By Thomas Wilson
Labour will now pursue the integration of private schools into the state sector, through the abolition of their charitable status, a 7% cap on university admissions and the ‘redistribution’ of assets, or so it voted at this weekend’s party conference in Brighton.
While the reaction to this announcement has been predictably hysterical, littered with accusations of ‘hypocrisy’ and ‘vandalism’, this will inevitably become a key emotive issue in any forthcoming general election and it should widen the scope for debate about the future of education in this country.
Ultimately, the policy seems well-intentioned; but its desired effect on inequality could be achieved by subtler and less draconian policies such as the development of low-cost private schools and deeper institutional reform.

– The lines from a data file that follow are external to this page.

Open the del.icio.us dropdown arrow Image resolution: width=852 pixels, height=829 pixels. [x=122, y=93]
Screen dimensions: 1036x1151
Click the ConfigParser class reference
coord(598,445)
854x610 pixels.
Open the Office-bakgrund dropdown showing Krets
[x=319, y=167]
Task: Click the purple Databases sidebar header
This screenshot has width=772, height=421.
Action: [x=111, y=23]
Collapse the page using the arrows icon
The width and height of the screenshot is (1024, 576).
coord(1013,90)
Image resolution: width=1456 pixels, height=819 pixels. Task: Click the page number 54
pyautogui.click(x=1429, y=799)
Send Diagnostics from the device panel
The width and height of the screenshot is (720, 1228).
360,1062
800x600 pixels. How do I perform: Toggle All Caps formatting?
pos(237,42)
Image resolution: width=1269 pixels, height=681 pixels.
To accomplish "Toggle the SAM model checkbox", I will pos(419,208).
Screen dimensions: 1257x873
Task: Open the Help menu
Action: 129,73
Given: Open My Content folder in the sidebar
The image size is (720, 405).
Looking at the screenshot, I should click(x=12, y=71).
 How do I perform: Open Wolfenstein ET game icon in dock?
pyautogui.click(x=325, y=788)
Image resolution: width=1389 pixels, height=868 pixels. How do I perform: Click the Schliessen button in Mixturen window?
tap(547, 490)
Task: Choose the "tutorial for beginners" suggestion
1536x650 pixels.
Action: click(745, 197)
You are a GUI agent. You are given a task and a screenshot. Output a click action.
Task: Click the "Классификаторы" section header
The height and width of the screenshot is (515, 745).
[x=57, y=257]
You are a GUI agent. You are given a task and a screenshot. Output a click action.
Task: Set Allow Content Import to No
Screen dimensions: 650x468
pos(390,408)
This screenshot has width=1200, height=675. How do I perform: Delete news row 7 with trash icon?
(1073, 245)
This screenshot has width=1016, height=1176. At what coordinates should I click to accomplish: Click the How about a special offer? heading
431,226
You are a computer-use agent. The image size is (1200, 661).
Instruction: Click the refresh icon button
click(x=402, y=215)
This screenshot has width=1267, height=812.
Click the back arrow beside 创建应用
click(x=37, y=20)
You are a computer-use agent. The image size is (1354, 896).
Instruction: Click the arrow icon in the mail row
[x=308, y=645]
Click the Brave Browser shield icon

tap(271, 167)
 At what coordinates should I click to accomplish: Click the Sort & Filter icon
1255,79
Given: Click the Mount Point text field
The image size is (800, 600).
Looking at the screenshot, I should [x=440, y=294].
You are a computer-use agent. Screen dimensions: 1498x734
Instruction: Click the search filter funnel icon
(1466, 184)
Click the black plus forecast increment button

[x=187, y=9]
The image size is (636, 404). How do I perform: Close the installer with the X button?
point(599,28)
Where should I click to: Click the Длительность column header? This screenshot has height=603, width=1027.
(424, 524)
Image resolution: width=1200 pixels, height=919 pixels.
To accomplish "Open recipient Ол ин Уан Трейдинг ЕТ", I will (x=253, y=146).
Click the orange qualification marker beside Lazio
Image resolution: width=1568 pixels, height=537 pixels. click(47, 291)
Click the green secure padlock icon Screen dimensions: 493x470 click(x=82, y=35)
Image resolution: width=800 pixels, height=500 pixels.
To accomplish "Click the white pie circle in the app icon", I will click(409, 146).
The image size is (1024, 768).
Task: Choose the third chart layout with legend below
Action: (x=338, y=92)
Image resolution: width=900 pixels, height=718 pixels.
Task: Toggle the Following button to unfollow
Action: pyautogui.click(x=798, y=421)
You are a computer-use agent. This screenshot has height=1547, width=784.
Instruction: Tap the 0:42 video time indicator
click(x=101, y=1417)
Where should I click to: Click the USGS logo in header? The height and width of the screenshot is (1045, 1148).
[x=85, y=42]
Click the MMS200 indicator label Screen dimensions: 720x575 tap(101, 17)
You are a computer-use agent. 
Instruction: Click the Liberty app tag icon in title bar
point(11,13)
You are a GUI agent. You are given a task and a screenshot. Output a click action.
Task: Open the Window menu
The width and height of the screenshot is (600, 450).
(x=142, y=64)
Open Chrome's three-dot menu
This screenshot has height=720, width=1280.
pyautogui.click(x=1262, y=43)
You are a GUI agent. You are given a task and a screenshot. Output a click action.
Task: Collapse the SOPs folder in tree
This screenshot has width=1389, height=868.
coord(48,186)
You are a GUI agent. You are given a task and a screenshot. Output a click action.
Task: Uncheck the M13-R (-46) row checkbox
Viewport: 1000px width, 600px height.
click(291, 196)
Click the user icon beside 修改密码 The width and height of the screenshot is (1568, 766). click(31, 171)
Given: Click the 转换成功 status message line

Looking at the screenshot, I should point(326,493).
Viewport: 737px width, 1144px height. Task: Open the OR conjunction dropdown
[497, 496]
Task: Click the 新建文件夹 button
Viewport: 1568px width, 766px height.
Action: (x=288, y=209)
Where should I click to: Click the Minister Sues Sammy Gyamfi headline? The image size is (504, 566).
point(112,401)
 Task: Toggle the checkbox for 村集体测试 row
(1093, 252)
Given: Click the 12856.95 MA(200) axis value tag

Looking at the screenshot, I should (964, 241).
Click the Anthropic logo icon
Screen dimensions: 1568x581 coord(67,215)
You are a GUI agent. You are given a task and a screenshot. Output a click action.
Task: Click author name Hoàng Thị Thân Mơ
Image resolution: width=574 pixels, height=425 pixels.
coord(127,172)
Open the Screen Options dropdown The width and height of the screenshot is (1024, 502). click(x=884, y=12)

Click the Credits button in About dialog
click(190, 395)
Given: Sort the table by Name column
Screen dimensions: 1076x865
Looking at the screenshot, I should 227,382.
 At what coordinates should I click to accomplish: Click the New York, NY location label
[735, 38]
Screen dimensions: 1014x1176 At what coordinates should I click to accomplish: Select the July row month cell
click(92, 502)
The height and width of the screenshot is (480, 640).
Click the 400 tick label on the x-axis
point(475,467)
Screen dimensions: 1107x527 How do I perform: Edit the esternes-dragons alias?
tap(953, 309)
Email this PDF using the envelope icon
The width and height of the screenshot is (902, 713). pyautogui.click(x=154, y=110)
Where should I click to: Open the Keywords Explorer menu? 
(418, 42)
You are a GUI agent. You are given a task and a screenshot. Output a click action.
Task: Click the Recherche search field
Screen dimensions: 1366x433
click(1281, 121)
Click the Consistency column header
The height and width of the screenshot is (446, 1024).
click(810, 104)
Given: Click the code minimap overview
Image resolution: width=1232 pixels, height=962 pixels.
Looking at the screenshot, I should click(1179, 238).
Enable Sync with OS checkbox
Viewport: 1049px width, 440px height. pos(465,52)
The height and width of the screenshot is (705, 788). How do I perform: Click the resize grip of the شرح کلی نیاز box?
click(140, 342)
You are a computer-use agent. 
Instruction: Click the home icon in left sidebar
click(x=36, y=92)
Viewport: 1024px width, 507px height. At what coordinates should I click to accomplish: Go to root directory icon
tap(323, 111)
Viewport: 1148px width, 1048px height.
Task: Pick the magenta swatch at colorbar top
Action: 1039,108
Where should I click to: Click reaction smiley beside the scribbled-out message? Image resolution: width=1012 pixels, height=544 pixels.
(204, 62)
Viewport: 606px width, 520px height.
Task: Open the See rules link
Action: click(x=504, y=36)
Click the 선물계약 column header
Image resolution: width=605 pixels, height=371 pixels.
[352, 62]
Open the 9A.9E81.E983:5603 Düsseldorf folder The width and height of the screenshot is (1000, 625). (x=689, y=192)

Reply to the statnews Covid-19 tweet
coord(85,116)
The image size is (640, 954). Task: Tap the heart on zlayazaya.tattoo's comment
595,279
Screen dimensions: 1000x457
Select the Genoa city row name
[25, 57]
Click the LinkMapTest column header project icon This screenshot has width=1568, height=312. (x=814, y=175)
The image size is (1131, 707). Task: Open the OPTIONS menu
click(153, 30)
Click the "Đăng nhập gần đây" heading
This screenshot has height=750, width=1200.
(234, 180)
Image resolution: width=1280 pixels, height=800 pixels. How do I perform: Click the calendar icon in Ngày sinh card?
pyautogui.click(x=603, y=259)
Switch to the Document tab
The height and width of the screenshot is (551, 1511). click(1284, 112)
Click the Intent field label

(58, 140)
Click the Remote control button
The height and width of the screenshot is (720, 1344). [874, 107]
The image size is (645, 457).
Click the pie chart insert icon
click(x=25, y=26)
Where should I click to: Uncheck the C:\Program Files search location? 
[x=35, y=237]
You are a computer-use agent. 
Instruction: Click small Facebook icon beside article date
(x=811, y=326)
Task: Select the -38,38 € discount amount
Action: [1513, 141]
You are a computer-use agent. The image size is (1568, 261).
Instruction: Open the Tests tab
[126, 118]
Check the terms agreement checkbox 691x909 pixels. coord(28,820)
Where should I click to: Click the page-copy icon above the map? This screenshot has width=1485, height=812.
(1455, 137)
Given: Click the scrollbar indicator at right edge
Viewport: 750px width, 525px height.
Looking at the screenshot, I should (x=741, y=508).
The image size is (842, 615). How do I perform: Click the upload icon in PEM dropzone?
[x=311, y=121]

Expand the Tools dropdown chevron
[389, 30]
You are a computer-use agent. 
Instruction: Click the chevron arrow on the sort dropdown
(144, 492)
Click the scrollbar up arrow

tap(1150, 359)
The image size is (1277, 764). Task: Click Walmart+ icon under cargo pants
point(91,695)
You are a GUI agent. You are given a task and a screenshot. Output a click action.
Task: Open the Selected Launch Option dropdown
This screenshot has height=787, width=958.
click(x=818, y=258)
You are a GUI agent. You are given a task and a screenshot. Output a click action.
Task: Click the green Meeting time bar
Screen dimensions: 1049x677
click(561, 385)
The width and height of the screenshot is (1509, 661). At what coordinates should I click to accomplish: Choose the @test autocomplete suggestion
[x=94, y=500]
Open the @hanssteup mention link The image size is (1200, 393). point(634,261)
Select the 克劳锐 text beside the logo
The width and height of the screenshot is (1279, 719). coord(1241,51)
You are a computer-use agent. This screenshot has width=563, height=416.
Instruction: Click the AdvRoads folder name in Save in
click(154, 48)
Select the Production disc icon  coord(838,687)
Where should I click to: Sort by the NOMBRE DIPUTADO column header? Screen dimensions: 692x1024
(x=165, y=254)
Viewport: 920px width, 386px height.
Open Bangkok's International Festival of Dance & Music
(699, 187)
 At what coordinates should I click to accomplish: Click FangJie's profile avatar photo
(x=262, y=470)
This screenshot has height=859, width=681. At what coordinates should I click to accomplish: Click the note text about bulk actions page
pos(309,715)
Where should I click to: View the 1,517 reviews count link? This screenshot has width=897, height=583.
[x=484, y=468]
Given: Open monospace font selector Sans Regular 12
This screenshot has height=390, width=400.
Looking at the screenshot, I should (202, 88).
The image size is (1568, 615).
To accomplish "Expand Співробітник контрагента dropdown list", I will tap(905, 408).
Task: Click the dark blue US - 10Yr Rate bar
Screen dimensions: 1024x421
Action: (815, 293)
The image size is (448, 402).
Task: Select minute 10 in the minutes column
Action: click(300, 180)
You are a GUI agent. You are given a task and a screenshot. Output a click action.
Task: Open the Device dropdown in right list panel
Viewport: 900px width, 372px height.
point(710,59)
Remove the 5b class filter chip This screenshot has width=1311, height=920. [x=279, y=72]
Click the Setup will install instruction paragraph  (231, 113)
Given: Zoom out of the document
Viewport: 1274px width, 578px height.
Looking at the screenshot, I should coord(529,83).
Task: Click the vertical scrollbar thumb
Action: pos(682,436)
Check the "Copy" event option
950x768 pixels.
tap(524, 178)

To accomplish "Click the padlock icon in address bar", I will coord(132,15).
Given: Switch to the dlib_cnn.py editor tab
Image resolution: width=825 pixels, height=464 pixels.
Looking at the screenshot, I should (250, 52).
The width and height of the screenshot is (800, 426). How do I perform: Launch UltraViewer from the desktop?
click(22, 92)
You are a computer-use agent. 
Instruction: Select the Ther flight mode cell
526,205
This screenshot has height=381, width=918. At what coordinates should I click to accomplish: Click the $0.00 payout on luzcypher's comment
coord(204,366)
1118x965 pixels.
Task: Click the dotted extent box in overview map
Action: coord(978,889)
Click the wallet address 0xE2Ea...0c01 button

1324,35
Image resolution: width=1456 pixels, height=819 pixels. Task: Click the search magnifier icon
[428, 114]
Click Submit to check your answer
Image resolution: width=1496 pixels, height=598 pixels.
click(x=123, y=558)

In order for this policy to truly gain credibility the first step Labour needs to take is to be less hostile to those who either have attended private schools or have sent their children there. No child chooses to be sent to a private school and overt criticism of parents ignores something deeply embedded in all of us, the urge to do what’s best for our children. Everyone has to live in and make choices in the world as it is, not how they wish it to be; the personal venom of much of the #abolisheton campaign is not only unfair to parents but also to students.
Eight elite schools send more students to Oxbridge than 3,000 state schools put together
Labour must also not overlook the wider benefits that the private school system provides to society. From relieving the taxpayer of the £3.6 billion a year it would cost to educate 600,000 additional students, to developing the nations great athletes/performers and attracting elite international talent. It is clear that the private school, as a distinctly British institution, is not the monster it is often made out to be.
However, the fact remains that something feels deeply perverse about a system in which eight elite schools send more students to Oxbridge than 3,000 state schools put together’. Private schools undeniably create a system of entrenched privilege, which does much to undermine the belief in the U.K as a functioning meritocracy. Not even in the United States, a nation whose education system allows the wealthy to buy their way into elite universities through sizeable donations does the private sector reign so unchecked. It is little wonder this country has seen a rise in political discontent and frustration towards so-called “elites” when over 61% of our doctors and 65% of our senior judges were educated at fee-paying institutions.
In some ways, the rise of populism can be seen as a direct response to feelings of career hopelessness and educational exclusion experienced by much of the population. Public schools were initially created by missionaries to educate the poor, yet today only 1% of private school students are on full scholarships. It is clear that our current system is a mutation of the initial public school programme and that the U.K has a deeply embedded educational problem. However, Labour’s proposals are not the preferred solution.
Students from Clarendon schools are ninety-four times more likely to join the elite of British society
The policies presented at the party conference could be described as a cocktail of confusion and contradiction. How can you impose taxes on a sector you wish to be abolished? Why would you need quotas limiting the amount of private school university places when you are planning to terminate these institutions anyway? Moreover, the entire premise of quotas is not only backward but so obviously discriminatory that it would undermine the academic integrity of our leading universities. If Labour is going to go ahead with heavy handed “redistribution” and abolition it should only target the extremes of the wider independent school sector. There is an argument to be made for the complete removal of the so-called Clarendon schools, where pupils are ninety-four times more likely to join the elite of British society than ‘students from elsewhere’; but to act in this way towards the new generation of low cost private schools would be an act of grievous self-harm.
Not all of Labour’s proposals are quite so ridiculous, the withdrawal of £200m of government subsidies alongside the removal of charitable status would go a long way to ensuring independent schools pay their fair share.
Any overarching reform of the private sector would also require reform of the state sector and the removal of grammar schools. We should follow the example of Finland, which routinely tops the world educational rankings, and eliminate setting thus inspiring weaker students and closing the gap between peers.
In order to obviate the need for quotas we could follow the example of Holland and split the education system into three tiers known as vocational (VMBO), professional (HAVO) and university (VWO) pathways. This would go a long way to easing tensions between private and state sectors since university places would no longer be seen as the only way to a successful future and the admissions process would cease to become
To address educational inequality, Labour and the government need to embrace wider institutional change
Finally, in order to provide an alternative for parents the government must encourage the development and expansion of low-cost private schools such as Durham’s very own ‘Independent Grammar School’ (£52 per week). If the abolition of the elite Clarendon schools were to take place, low cost private schools could fill the gaping hole in the market for alternative independent schooling. This would overcome the problem of oversubscription to elite state schools that Labour’s ideas would likely create and would provide necessary competition to ‘weed out’ certain failing comprehensives that educational equality demands.
It is clear that the private school debate is not as cut and dry as Labour suggests. There are no simple solutions to educational inequality in this country and if Labour or the government is serious about tackling this issue it also needs to embrace wider institutional change.